Your output should be the line that contains "You are a computer-use agent. Image" and all lines after it in the records, retyped exactly through the last one.

══════

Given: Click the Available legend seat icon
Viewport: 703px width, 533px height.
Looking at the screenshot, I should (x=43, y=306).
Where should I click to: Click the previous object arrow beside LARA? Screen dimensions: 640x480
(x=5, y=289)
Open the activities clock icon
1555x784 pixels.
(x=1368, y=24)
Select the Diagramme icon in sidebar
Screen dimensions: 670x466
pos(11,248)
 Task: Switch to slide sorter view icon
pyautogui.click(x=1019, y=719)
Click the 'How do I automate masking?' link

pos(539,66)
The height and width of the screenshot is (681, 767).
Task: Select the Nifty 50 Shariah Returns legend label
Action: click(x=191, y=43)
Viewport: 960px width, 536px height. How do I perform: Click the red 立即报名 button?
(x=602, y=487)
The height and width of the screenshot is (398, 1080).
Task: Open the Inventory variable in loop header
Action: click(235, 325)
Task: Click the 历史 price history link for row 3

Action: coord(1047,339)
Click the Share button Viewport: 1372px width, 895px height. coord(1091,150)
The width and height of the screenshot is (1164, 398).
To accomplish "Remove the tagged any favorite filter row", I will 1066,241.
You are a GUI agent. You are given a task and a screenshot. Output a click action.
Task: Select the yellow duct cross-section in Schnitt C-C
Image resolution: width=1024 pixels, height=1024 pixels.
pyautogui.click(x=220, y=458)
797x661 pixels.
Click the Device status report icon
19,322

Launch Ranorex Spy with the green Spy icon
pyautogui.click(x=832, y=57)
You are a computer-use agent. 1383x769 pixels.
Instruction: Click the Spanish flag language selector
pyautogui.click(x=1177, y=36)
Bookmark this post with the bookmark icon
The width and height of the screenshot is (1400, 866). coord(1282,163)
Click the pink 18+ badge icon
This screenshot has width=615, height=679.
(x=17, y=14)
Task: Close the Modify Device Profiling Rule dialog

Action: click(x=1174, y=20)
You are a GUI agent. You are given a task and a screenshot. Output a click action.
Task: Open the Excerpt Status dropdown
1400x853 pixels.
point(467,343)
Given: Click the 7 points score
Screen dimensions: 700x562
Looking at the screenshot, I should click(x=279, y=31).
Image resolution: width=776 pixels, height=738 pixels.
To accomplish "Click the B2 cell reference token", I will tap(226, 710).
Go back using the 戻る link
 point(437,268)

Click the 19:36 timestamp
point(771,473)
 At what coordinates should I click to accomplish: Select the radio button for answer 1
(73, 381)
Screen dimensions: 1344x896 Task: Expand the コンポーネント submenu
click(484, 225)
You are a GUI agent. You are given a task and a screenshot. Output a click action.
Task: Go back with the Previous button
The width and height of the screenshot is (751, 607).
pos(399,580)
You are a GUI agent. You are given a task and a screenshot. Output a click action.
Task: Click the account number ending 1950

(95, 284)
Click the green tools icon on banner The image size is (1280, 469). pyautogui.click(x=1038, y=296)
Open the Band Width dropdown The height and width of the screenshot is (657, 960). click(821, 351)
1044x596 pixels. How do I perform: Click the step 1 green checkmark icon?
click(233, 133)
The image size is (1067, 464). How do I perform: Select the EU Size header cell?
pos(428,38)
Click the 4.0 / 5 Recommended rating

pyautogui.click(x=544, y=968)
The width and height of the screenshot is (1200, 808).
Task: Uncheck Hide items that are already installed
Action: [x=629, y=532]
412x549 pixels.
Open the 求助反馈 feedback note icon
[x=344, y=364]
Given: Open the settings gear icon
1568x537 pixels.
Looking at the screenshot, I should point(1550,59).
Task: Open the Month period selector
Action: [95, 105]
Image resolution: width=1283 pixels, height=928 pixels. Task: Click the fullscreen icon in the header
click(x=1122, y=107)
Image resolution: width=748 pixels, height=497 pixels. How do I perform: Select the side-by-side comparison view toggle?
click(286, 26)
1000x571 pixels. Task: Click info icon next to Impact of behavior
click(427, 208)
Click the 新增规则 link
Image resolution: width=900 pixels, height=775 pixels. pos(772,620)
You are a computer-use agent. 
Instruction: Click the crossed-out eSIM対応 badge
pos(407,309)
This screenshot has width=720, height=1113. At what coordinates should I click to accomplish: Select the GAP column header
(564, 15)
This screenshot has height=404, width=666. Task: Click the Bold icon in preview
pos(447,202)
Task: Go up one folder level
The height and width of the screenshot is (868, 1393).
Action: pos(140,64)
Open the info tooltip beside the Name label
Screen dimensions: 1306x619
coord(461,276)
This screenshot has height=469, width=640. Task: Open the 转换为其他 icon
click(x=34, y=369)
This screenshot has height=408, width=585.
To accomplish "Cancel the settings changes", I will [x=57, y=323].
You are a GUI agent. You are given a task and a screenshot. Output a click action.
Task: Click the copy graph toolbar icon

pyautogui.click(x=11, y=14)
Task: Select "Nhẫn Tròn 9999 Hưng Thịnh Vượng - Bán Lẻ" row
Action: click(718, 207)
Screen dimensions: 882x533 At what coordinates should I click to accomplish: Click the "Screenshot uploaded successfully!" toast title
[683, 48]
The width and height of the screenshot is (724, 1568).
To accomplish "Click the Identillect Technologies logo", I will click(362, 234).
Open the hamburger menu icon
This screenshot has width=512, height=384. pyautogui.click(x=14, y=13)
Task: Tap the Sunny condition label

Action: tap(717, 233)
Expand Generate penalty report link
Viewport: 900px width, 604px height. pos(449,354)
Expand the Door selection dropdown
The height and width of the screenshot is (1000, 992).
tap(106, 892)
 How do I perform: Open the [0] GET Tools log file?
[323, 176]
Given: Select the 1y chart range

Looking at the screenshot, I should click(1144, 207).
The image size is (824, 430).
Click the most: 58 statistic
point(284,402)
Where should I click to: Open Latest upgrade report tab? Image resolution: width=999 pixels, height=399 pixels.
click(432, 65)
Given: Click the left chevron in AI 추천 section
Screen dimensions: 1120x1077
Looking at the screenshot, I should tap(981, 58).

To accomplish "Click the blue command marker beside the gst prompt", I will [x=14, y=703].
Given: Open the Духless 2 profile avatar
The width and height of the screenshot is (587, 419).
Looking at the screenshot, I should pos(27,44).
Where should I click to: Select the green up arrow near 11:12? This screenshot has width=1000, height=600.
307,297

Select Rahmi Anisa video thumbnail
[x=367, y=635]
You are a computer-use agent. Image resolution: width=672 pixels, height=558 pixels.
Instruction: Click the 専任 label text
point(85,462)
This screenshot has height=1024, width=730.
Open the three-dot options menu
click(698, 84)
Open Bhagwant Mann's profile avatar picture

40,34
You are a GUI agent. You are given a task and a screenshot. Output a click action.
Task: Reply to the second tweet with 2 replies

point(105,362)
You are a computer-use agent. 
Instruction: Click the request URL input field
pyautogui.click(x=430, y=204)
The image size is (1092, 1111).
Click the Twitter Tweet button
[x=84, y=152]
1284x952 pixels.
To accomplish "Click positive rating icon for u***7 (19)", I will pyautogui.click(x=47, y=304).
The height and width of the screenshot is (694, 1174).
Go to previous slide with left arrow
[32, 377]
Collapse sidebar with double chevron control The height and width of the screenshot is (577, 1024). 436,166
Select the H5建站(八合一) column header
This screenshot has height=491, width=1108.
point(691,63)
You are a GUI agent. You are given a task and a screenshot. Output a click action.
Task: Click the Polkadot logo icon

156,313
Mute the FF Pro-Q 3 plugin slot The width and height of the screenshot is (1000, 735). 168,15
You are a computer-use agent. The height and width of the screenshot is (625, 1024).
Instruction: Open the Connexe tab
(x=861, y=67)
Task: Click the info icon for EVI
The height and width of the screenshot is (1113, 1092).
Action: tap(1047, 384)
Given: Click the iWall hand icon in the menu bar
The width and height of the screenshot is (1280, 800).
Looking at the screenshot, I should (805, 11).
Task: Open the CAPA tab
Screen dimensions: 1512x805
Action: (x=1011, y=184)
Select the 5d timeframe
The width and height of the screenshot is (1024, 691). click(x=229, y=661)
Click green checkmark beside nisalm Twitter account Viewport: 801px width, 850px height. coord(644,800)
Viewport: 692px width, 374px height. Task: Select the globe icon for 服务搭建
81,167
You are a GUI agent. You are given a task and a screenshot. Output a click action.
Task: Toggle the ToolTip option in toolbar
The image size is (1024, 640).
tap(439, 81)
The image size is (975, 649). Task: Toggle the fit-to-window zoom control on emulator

══════

REPLY TO THE TASK>
You are a computer-use agent. Image resolution: width=672 pixels, height=558 pixels.
Instruction: Click the 専任 label text
point(85,462)
This screenshot has height=1024, width=730.
Open the three-dot options menu
click(698, 84)
Open Bhagwant Mann's profile avatar picture

40,34
You are a GUI agent. You are given a task and a screenshot. Output a click action.
Task: Reply to the second tweet with 2 replies

point(105,362)
You are a computer-use agent. 
Instruction: Click the request URL input field
pyautogui.click(x=430, y=204)
The image size is (1092, 1111).
Click the Twitter Tweet button
[x=84, y=152]
1284x952 pixels.
To accomplish "Click positive rating icon for u***7 (19)", I will pyautogui.click(x=47, y=304).
The height and width of the screenshot is (694, 1174).
Go to previous slide with left arrow
[32, 377]
Collapse sidebar with double chevron control The height and width of the screenshot is (577, 1024). 436,166
Select the H5建站(八合一) column header
This screenshot has height=491, width=1108.
point(691,63)
You are a GUI agent. You are given a task and a screenshot. Output a click action.
Task: Click the Polkadot logo icon

156,313
Mute the FF Pro-Q 3 plugin slot The width and height of the screenshot is (1000, 735). 168,15
You are a computer-use agent. The height and width of the screenshot is (625, 1024).
Instruction: Open the Connexe tab
(x=861, y=67)
Task: Click the info icon for EVI
The height and width of the screenshot is (1113, 1092).
Action: tap(1047, 384)
Given: Click the iWall hand icon in the menu bar
The width and height of the screenshot is (1280, 800).
Looking at the screenshot, I should (805, 11).
Task: Open the CAPA tab
Screen dimensions: 1512x805
Action: (x=1011, y=184)
Select the 5d timeframe
The width and height of the screenshot is (1024, 691). click(x=229, y=661)
Click green checkmark beside nisalm Twitter account Viewport: 801px width, 850px height. coord(644,800)
Viewport: 692px width, 374px height. Task: Select the globe icon for 服务搭建
81,167
You are a GUI agent. You are given a task and a screenshot. Output a click action.
Task: Toggle the ToolTip option in toolbar
The image size is (1024, 640).
tap(439, 81)
The image size is (975, 649). Task: Toggle the fit-to-window zoom control on emulator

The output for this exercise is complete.